[[ DATA SHOWN open ]]

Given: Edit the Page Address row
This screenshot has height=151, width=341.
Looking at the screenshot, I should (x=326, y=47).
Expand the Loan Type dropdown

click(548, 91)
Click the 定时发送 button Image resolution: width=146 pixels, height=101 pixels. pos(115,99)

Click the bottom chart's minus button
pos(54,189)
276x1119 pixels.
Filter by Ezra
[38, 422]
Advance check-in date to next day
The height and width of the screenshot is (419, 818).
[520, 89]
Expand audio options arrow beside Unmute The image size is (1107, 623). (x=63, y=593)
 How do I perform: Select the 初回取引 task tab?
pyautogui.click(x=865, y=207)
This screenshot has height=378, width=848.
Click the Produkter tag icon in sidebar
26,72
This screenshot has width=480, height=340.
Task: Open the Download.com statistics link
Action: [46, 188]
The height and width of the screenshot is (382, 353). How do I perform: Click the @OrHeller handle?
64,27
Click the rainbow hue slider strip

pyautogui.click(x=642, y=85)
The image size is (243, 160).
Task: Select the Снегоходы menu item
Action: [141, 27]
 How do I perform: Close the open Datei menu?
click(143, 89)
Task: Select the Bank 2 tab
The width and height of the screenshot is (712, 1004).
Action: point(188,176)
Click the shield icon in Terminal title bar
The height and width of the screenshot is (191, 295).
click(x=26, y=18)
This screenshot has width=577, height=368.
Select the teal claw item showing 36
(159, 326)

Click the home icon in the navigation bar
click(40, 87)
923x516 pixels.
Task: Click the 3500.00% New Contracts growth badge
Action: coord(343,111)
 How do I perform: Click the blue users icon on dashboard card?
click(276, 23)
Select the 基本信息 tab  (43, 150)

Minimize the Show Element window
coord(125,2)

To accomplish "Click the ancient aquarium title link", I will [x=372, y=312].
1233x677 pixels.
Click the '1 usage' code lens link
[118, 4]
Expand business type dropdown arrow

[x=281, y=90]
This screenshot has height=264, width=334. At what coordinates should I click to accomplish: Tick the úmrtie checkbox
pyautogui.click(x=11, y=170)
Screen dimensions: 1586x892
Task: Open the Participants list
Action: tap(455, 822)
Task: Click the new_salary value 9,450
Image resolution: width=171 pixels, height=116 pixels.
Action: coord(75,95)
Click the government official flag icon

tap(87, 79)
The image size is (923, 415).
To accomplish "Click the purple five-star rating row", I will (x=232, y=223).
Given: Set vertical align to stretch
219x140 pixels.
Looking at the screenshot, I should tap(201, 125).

[[ DATA SHOWN closed ]]

- YOUR INSTRUCTIONS
Where the line holding "Click the 定时发送" appears in the listing above, start reproducing exactly, and end with the line holding "Task: Select the Bank 2 tab".

- ANSWER TO THIS PROBLEM
Click the 定时发送 button Image resolution: width=146 pixels, height=101 pixels. pos(115,99)

Click the bottom chart's minus button
pos(54,189)
276x1119 pixels.
Filter by Ezra
[38, 422]
Advance check-in date to next day
The height and width of the screenshot is (419, 818).
[520, 89]
Expand audio options arrow beside Unmute The image size is (1107, 623). (x=63, y=593)
 How do I perform: Select the 初回取引 task tab?
pyautogui.click(x=865, y=207)
This screenshot has height=378, width=848.
Click the Produkter tag icon in sidebar
26,72
This screenshot has width=480, height=340.
Task: Open the Download.com statistics link
Action: [46, 188]
The height and width of the screenshot is (382, 353). How do I perform: Click the @OrHeller handle?
64,27
Click the rainbow hue slider strip

pyautogui.click(x=642, y=85)
The image size is (243, 160).
Task: Select the Снегоходы menu item
Action: [141, 27]
 How do I perform: Close the open Datei menu?
click(143, 89)
Task: Select the Bank 2 tab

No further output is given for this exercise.